As young Loll (Archie Cox) grew older, the dizzy scent of the valleys gave way to the headrush of adolescent yearning, and it wasn’t long before he’d ditched good girl Jo in favour of flighty, free-spirited Rosie Burdock (Ruby Ashbourne Serkis, surprisingly easy on the eye for Gollum’s daughter), who seduced him beneath the haywagon with a flagon of cider – ‘that first long secret drink of golden fire, juice of those valleys and of that time, wine of wild orchards, of russet summer, of plump red apples, and Rosie’s burning cheeks’.

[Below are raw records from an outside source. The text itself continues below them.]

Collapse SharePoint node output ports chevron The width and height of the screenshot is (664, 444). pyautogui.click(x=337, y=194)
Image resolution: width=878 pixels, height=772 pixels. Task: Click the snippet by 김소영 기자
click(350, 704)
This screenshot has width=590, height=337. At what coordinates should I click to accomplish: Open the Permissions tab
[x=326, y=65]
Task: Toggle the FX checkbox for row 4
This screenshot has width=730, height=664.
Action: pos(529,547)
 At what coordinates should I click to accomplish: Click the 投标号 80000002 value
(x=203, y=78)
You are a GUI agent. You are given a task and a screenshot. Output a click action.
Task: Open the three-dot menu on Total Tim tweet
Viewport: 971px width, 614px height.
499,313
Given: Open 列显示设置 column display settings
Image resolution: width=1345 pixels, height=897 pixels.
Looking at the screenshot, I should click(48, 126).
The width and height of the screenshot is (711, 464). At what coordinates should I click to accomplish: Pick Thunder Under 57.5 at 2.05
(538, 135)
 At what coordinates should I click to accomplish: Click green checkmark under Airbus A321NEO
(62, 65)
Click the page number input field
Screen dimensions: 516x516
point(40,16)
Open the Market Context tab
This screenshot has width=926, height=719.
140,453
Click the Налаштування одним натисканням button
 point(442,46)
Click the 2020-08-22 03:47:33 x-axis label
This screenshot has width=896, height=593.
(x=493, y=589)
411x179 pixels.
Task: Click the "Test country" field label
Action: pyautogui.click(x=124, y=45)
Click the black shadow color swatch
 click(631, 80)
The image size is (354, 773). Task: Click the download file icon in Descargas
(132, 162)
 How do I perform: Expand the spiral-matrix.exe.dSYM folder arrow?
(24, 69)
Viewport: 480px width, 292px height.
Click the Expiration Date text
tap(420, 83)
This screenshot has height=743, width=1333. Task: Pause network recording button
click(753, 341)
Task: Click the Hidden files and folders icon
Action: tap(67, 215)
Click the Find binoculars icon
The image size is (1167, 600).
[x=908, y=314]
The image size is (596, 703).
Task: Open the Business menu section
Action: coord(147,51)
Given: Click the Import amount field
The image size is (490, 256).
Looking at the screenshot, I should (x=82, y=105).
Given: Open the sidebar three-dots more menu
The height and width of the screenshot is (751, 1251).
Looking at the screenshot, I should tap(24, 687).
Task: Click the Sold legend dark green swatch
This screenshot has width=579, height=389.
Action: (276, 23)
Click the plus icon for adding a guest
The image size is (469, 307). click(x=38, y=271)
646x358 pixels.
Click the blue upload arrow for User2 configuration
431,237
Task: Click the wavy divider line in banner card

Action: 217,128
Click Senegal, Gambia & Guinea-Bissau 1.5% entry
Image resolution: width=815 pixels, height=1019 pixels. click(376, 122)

You don’t really need me this week, do you?

 

TV extra: 

 

Release the Hounds

This provocatively tawdry game show, in which three friends face a forest full of terrors before trying to outrun a pack of slavering dogs – for money – is like a cross between an I’m A Celeb bushtucker trial and the SAW movies. Unfortunately, the contestants in this week’s opener were so dreadful – Jess, who claimed to be so thick she couldn’t tell the time, kept exclaiming “shut the front door!”, while her mate Bobby squealed when his eyebrow pencil was confiscated – I was literally cheering those hounds on to do their worst.

 

Danger Mouse

Danger Mouse may have had a 21st century makeover ­– that much was clear from the opening seconds, in which the rodent superspy accidentally destroyed the Gherkin and sent the London Eye spinning into space – but this revival of the 80s ’toon classic hasn’t lost any of its trademark anarchic humour or fourth wall-breaking in-jokes, while Alexander Armstrong and Kevin Eldon prove worthy successors to David Jason and Terry Scott as DM and Penfold. My kids loved it nearly as much as I did (though only I was word perfect on the song).